- [Records shown]
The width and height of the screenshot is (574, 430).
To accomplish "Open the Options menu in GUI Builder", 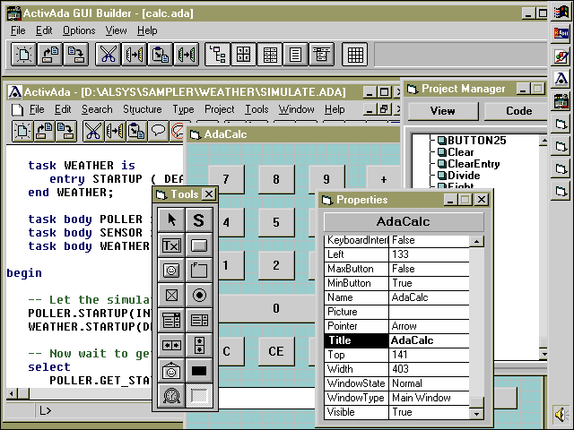I will click(78, 30).
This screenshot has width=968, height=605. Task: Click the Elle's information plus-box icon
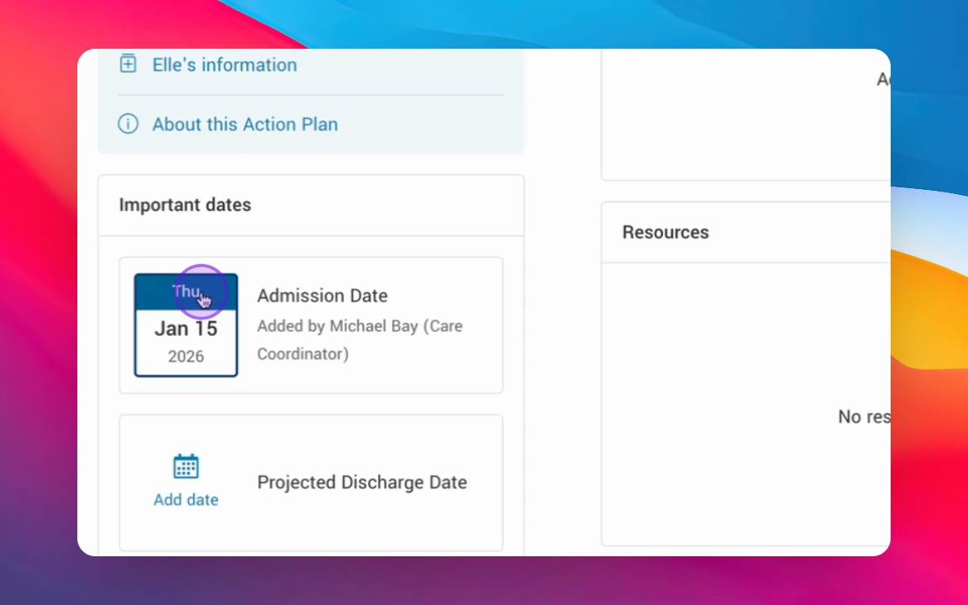[128, 64]
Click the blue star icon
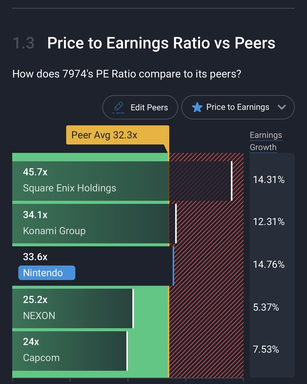 [197, 107]
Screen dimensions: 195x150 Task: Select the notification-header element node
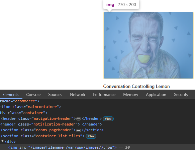tap(51, 124)
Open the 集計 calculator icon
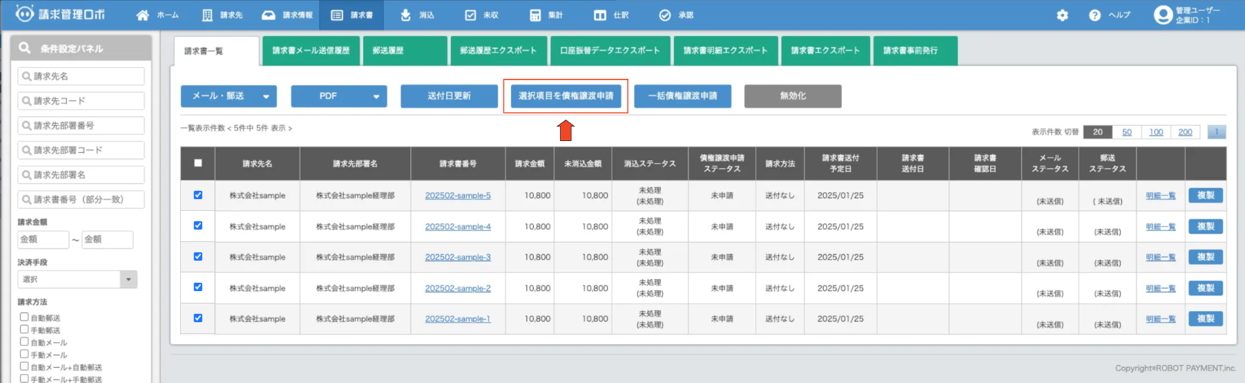The height and width of the screenshot is (383, 1245). (x=535, y=15)
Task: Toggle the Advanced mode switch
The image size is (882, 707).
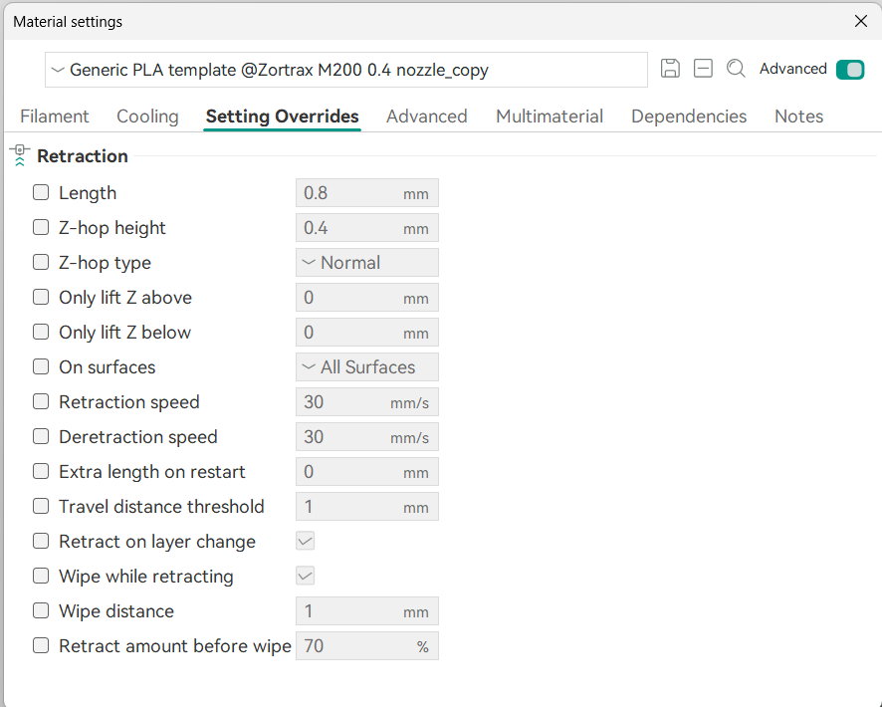Action: [849, 69]
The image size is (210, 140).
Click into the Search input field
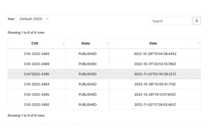(171, 21)
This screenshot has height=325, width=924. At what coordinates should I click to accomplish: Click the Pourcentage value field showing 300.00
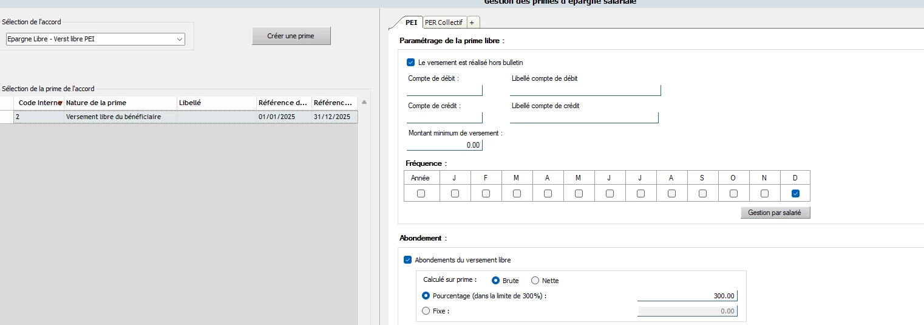pos(687,296)
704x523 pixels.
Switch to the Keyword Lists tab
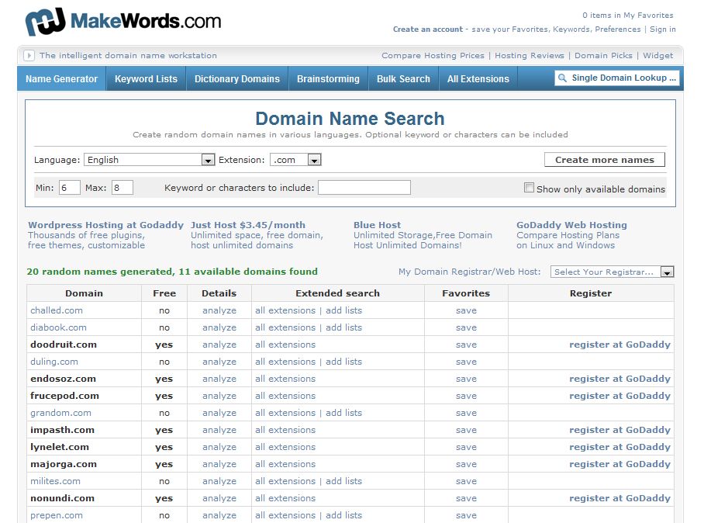pos(146,79)
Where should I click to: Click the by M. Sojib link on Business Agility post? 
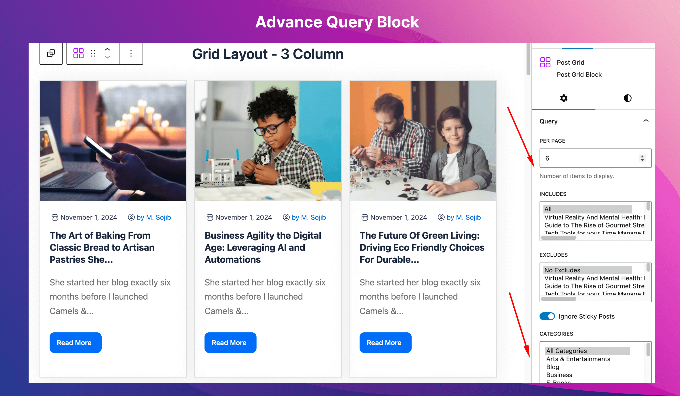coord(309,217)
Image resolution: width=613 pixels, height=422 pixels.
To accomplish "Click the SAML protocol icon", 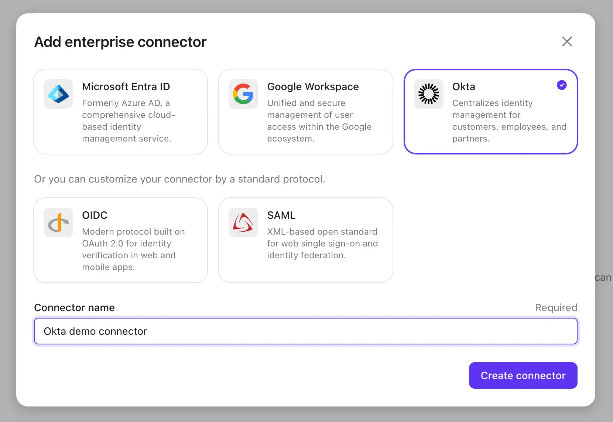I will [243, 222].
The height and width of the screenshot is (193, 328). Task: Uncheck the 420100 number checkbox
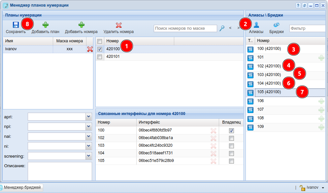coord(100,49)
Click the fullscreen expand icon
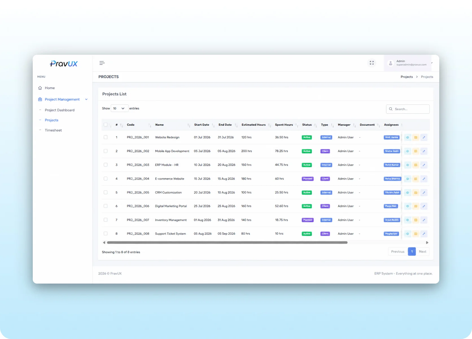Image resolution: width=472 pixels, height=339 pixels. pos(372,63)
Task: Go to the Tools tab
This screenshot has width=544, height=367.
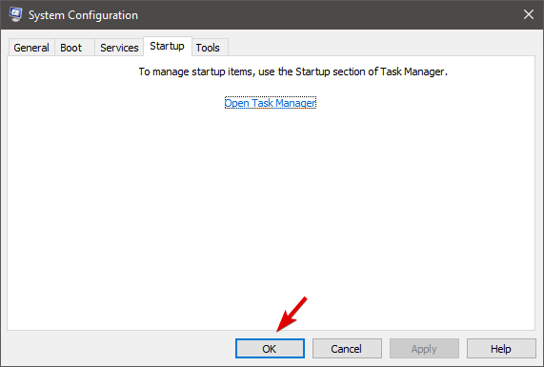Action: pyautogui.click(x=208, y=48)

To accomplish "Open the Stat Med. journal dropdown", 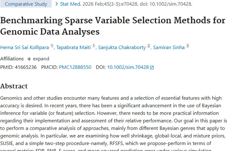I will (x=71, y=4).
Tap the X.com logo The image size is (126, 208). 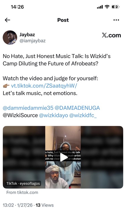point(111,35)
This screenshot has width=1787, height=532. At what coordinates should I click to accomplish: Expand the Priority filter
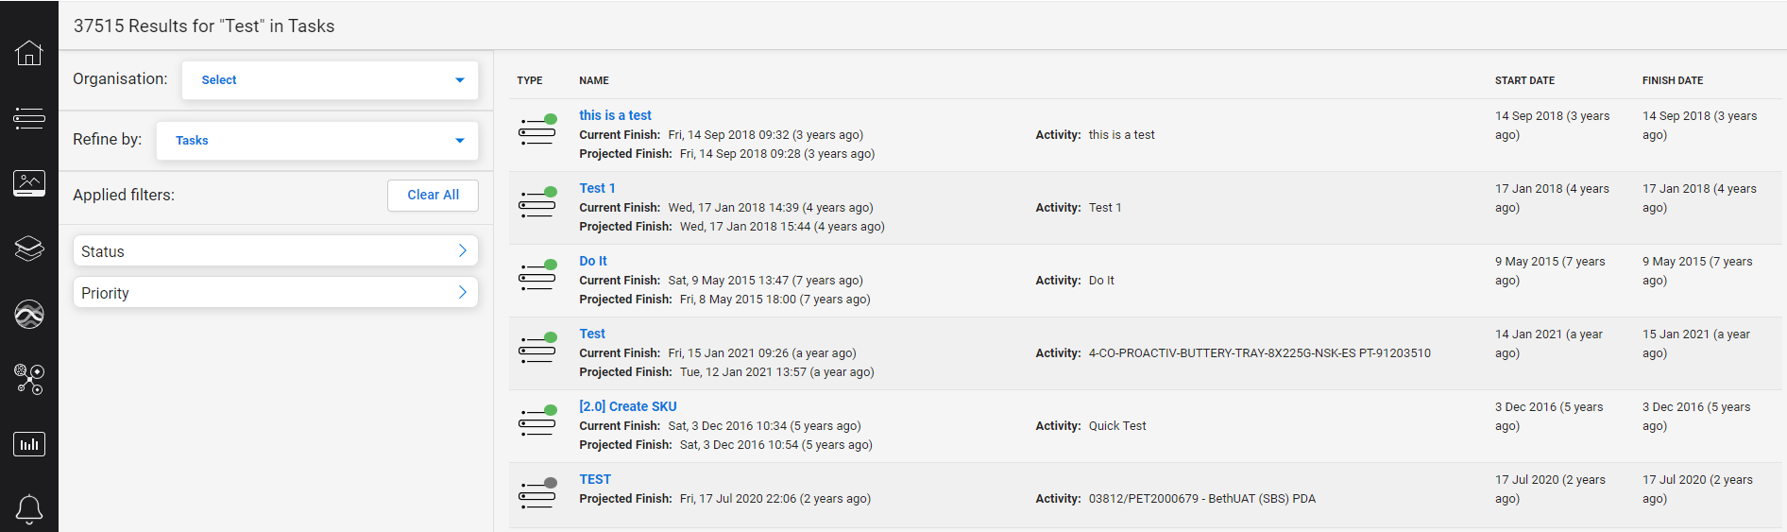[x=275, y=293]
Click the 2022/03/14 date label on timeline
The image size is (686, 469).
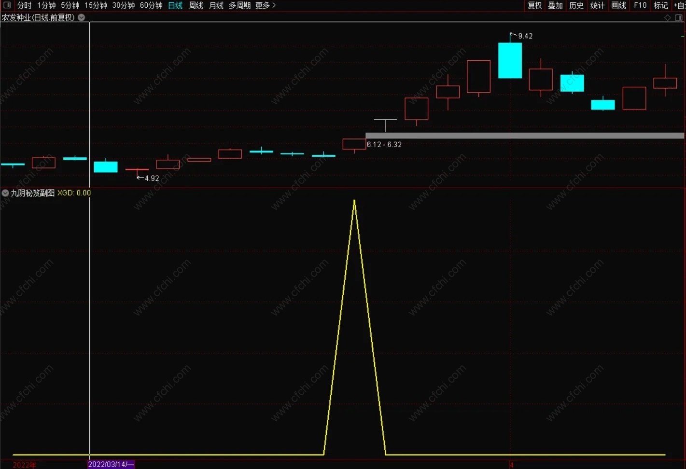coord(111,464)
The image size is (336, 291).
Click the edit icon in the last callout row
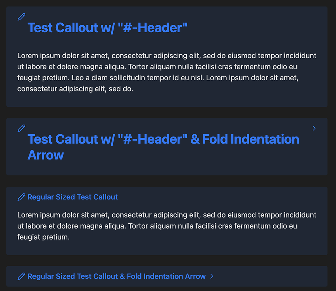pos(21,276)
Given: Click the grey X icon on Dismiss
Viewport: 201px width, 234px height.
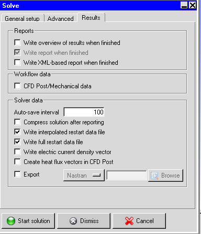Looking at the screenshot, I should click(73, 221).
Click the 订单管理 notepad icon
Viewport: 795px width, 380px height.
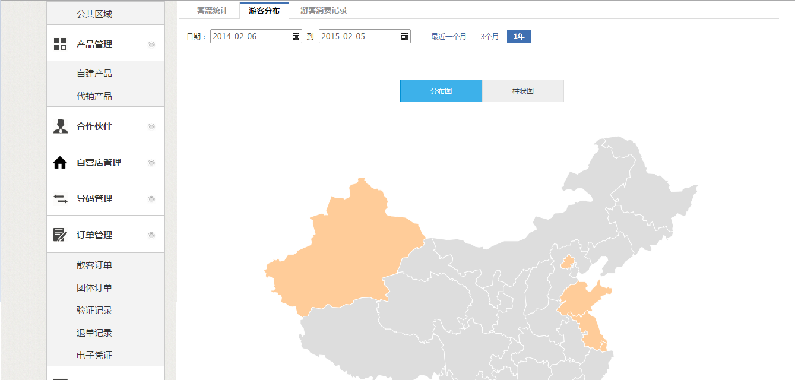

- [Work to be completed]
Please output, exactly and with no pictures, only the lines from the one containing "Click the 2022/03/14 date label on timeline" through the final line of the records above.

- [Exercise answer]
Click the 2022/03/14 date label on timeline
The image size is (686, 469).
coord(111,464)
The image size is (336, 291).
Click the edit icon in the last callout row
pos(21,276)
Given: Click the grey X icon on Dismiss
Viewport: 201px width, 234px height.
Looking at the screenshot, I should click(73, 221).
Click the 订单管理 notepad icon
Viewport: 795px width, 380px height.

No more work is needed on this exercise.